··· Listed records ···

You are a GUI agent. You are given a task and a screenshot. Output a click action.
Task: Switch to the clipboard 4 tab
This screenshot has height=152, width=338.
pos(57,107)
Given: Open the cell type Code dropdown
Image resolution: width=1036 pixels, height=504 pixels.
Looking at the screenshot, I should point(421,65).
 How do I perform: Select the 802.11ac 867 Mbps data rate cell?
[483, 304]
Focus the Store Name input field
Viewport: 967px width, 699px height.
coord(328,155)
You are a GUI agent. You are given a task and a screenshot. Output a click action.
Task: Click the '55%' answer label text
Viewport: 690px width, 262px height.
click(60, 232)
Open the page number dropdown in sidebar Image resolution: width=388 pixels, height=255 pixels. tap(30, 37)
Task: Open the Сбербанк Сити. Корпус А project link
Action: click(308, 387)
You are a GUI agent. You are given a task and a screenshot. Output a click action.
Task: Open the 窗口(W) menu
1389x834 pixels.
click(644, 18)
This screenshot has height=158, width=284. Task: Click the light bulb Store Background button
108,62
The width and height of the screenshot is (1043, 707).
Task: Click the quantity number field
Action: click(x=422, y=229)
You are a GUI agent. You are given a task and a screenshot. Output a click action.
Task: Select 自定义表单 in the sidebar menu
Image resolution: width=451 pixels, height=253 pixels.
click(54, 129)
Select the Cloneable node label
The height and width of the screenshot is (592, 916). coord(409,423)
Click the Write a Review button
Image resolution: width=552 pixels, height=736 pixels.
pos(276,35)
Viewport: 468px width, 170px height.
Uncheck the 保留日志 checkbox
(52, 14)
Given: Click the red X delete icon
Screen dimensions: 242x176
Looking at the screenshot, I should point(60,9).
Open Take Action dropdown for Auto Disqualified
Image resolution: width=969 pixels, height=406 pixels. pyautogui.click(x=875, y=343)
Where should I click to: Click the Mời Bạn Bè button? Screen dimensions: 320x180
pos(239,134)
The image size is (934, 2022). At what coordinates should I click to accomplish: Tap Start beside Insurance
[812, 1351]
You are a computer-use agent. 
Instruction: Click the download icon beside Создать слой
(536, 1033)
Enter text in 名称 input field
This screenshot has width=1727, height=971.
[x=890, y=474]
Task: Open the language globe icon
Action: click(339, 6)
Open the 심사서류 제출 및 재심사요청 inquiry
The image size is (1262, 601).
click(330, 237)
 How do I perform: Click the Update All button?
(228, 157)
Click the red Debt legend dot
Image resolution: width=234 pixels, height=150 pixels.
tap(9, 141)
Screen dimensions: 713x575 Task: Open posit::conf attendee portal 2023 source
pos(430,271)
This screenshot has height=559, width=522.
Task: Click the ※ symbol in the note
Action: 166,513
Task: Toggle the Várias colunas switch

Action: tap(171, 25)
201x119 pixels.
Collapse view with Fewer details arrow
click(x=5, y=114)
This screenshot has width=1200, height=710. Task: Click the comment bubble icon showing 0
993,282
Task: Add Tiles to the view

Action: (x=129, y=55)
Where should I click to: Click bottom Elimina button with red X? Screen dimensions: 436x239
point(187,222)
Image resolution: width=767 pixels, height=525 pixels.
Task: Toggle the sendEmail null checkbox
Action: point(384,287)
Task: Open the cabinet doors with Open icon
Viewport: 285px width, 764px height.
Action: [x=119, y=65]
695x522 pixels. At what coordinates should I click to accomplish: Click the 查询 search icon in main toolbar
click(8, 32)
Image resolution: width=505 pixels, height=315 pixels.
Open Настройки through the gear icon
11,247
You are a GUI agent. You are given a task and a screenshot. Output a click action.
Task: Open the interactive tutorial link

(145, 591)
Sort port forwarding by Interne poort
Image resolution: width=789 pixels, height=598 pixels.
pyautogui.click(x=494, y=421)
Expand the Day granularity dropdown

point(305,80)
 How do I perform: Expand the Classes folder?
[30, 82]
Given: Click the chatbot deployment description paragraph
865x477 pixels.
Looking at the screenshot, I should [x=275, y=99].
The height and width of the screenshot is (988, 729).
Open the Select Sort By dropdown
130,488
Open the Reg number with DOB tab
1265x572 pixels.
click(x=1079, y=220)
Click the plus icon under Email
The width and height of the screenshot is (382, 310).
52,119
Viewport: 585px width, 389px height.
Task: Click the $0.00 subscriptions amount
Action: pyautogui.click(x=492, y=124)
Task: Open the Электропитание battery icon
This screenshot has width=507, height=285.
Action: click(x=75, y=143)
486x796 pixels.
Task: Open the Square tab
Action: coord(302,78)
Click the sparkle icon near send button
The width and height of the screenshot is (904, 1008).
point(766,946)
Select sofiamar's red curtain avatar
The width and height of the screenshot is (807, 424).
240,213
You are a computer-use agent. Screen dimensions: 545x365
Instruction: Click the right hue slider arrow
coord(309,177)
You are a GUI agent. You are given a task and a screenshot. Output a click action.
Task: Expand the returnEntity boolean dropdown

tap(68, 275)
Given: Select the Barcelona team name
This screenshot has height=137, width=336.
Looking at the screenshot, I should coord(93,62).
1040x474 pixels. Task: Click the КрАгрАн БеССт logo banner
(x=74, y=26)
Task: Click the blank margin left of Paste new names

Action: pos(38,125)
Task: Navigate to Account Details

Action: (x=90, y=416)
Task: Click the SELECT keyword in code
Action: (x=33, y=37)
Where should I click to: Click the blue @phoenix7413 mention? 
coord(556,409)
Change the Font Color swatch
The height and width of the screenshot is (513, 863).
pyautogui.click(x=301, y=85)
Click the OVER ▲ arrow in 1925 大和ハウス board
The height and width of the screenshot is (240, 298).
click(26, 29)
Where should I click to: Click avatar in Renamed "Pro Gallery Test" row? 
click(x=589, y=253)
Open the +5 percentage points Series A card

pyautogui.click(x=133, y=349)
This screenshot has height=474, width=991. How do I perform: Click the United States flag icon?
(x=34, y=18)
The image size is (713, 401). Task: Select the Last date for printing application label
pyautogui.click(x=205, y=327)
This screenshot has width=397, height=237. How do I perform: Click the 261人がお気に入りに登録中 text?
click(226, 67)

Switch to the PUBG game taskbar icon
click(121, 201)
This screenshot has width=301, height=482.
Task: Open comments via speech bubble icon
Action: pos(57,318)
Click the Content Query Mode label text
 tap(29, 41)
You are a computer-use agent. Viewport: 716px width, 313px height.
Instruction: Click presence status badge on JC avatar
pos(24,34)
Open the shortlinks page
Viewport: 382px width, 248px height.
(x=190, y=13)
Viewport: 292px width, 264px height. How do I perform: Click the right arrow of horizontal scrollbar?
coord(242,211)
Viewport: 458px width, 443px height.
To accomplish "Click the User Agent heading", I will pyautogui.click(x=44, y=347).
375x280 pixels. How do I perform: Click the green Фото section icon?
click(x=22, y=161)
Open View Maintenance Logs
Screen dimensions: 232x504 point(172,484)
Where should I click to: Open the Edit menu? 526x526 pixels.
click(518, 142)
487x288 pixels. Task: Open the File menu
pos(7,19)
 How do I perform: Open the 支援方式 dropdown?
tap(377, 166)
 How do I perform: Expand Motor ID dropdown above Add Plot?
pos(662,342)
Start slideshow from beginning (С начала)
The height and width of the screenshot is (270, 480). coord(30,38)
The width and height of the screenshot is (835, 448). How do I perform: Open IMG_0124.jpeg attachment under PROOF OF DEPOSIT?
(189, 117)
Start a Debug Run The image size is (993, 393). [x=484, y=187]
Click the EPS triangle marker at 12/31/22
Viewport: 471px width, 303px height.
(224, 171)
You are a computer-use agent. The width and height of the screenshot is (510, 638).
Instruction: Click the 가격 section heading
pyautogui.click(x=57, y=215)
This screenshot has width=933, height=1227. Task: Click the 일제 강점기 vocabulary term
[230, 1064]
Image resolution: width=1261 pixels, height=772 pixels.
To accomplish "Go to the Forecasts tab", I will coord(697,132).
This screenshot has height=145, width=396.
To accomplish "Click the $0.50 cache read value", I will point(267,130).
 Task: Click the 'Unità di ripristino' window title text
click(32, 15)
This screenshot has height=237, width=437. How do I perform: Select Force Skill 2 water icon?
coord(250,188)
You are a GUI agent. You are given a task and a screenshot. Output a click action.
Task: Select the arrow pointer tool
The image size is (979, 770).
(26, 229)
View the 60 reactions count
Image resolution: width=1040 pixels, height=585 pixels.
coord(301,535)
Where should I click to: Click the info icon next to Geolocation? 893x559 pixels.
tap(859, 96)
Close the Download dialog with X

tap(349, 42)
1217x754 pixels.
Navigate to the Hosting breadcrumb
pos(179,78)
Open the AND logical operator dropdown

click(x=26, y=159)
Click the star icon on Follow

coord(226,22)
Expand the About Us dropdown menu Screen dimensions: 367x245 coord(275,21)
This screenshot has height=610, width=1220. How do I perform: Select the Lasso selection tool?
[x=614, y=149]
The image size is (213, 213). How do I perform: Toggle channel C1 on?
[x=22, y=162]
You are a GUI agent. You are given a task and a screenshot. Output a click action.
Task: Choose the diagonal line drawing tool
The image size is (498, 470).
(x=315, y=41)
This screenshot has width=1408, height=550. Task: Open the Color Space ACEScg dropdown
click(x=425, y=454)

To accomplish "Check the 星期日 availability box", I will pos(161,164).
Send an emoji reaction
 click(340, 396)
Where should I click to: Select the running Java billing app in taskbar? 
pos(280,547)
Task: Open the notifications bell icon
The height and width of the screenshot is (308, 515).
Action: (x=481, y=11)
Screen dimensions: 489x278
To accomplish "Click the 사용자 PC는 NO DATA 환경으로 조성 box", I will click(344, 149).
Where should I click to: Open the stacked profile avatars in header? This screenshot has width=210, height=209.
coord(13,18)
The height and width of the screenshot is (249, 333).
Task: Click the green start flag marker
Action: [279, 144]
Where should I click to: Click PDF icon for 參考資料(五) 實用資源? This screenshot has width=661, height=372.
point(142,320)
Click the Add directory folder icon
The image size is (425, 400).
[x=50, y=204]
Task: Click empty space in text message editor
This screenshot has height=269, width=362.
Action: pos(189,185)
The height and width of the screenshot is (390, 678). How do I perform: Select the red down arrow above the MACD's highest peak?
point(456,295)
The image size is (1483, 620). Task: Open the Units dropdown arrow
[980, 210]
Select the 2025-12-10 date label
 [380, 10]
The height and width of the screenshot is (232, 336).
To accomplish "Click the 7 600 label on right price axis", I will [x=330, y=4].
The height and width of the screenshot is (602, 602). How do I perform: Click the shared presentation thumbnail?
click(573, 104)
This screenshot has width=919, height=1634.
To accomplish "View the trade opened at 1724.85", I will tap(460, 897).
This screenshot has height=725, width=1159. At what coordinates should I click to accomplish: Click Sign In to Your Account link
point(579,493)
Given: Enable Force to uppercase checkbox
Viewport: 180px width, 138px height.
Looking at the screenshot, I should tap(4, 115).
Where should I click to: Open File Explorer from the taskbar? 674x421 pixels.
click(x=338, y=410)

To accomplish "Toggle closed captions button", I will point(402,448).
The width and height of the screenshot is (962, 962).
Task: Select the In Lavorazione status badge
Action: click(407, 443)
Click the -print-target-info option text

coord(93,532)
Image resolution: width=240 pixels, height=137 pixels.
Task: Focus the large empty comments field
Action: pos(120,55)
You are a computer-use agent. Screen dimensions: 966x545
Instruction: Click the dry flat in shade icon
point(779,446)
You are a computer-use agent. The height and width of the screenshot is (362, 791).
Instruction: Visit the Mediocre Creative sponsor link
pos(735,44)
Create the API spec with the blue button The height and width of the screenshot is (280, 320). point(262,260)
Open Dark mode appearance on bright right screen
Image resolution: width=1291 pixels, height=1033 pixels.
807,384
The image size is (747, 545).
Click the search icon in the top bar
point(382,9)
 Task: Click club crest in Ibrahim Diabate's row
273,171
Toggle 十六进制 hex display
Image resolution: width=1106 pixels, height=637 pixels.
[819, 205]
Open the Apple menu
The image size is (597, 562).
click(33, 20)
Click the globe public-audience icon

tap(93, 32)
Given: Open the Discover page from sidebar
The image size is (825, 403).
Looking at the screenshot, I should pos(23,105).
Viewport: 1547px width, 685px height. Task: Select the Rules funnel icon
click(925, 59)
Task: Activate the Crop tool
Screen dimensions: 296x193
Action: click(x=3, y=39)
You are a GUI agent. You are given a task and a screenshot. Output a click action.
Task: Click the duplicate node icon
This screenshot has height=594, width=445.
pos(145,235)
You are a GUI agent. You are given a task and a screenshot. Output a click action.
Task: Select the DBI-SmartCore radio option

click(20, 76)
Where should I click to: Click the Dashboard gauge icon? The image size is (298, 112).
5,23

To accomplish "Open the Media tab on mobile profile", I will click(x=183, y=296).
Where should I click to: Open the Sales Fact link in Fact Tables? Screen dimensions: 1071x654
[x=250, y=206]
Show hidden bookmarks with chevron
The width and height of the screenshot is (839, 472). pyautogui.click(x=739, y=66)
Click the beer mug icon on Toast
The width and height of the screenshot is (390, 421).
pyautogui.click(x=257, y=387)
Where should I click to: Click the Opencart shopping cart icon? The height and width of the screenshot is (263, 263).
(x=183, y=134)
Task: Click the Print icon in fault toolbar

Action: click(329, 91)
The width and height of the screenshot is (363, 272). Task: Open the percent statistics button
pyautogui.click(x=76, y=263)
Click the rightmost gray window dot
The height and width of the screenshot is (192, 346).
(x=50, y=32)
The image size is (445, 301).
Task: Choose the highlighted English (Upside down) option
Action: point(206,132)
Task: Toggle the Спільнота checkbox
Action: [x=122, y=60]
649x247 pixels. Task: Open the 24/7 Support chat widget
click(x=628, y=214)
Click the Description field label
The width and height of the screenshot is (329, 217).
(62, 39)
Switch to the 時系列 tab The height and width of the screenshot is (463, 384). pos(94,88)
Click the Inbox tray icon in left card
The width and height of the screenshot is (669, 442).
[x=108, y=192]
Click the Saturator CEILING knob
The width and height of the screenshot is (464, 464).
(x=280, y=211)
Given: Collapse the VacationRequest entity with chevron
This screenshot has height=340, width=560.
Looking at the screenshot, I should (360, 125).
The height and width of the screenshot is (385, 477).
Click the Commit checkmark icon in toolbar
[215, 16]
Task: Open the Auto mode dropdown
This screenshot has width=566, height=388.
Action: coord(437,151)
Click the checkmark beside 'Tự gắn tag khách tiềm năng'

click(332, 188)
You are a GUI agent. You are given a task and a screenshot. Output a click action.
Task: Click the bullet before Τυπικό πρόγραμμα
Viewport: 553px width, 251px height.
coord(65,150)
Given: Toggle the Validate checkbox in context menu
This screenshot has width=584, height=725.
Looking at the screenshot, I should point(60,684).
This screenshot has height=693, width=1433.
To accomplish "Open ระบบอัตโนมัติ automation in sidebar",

···

#### [Exercise aim]
Each line above that has the word "computer" should be copied.

#### [Task solution]
You are a computer-use agent. 
You are a computer-use agent. Screen dimensions: 545x365
You are a computer-use agent. Viewport: 716px width, 313px height.
You are a computer-use agent. The width and height of the screenshot is (510, 638).
You are a computer-use agent. Screen dimensions: 966x545
You are a computer-use agent. The height and width of the screenshot is (362, 791).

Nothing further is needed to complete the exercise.